Now, it's just like combining apples and oranges! We have `sin^2(x)` terms. Let's put them together:
` 1 - 2sin^2(x) + 18sin^2(x) = 13 `
` 1 + (18 - 2)sin^2(x) = 13 `
` 1 + 16sin^2(x) = 13 `

Next, we want to get the `sin^2(x)` part by itself. Let's move that `1` to the other side of the equal sign by subtracting it from both sides:
` 16sin^2(x) = 13 - 1 `
` 16sin^2(x) = 12 `

Almost there! To get `sin^2(x)` all alone, we divide both sides by `16`:
` sin^2(x) = 12 / 16 `

We can simplify that fraction by dividing both the top and bottom by `4`:
` sin^2(x) = 3 / 4 `

Now, we need to find `sin(x)`. If `sin^2(x) = 3/4`, then `sin(x)` could be the positive or negative square root of `3/4`:
` sin(x) = √(3/4) ` or ` sin(x) = -√(3/4) `
` sin(x) = √3 / √4 ` or ` sin(x) = -√3 / √4 `
` sin(x) = √3 / 2 ` or ` sin(x) = -√3 / 2 `

Finally, we need to find the `x` values that make this true!
For `sin(x) = √3 / 2`, we know from our unit circle (or special triangles!) that `x` could be `π/3` or `2π/3`.
For `sin(x) = -√3 / 2`, `x` could be `4π/3` or `5π/3`.

Since sine repeats every `2π`, we add `2nπ` (where `n` is any integer) to show all possible solutions.
So, `x = π/3 + 2nπ`, `x = 2π/3 + 2nπ`, `x = 4π/3 + 2nπ`, and `x = 5π/3 + 2nπ`.

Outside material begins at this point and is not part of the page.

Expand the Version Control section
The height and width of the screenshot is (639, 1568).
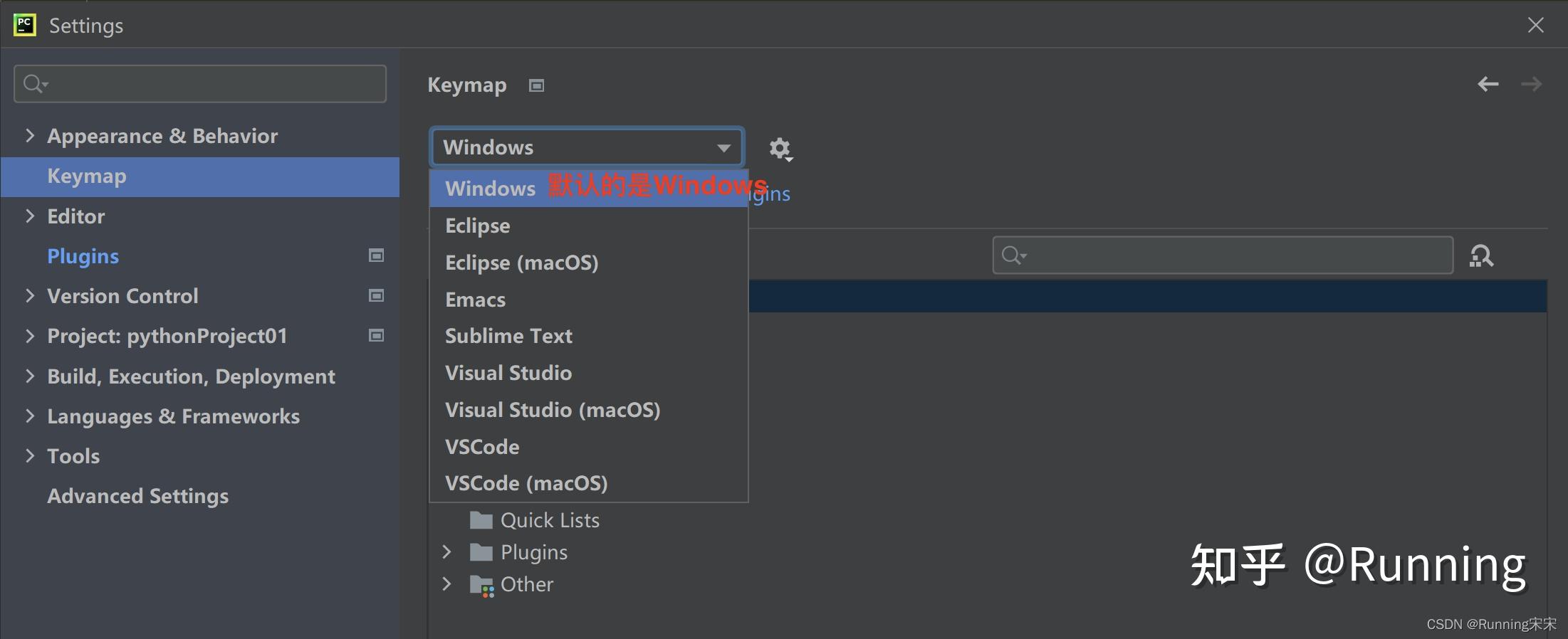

A little extra cleverness: Notice that `4π/3` is `π/3 + π` and `5π/3` is `2π/3 + π`. So we can write these solutions more compactly!
If `sin(x) = √3 / 2`, then `x = π/3` or `x = 2π/3`. Adding `π` to these values gives `4π/3` and `5π/3`, respectively, which are exactly the values for `sin(x) = -√3 / 2`.
This means we can write the general solution as `x = π/3 + nπ` and `x = 2π/3 + nπ`, where `n` is any integer.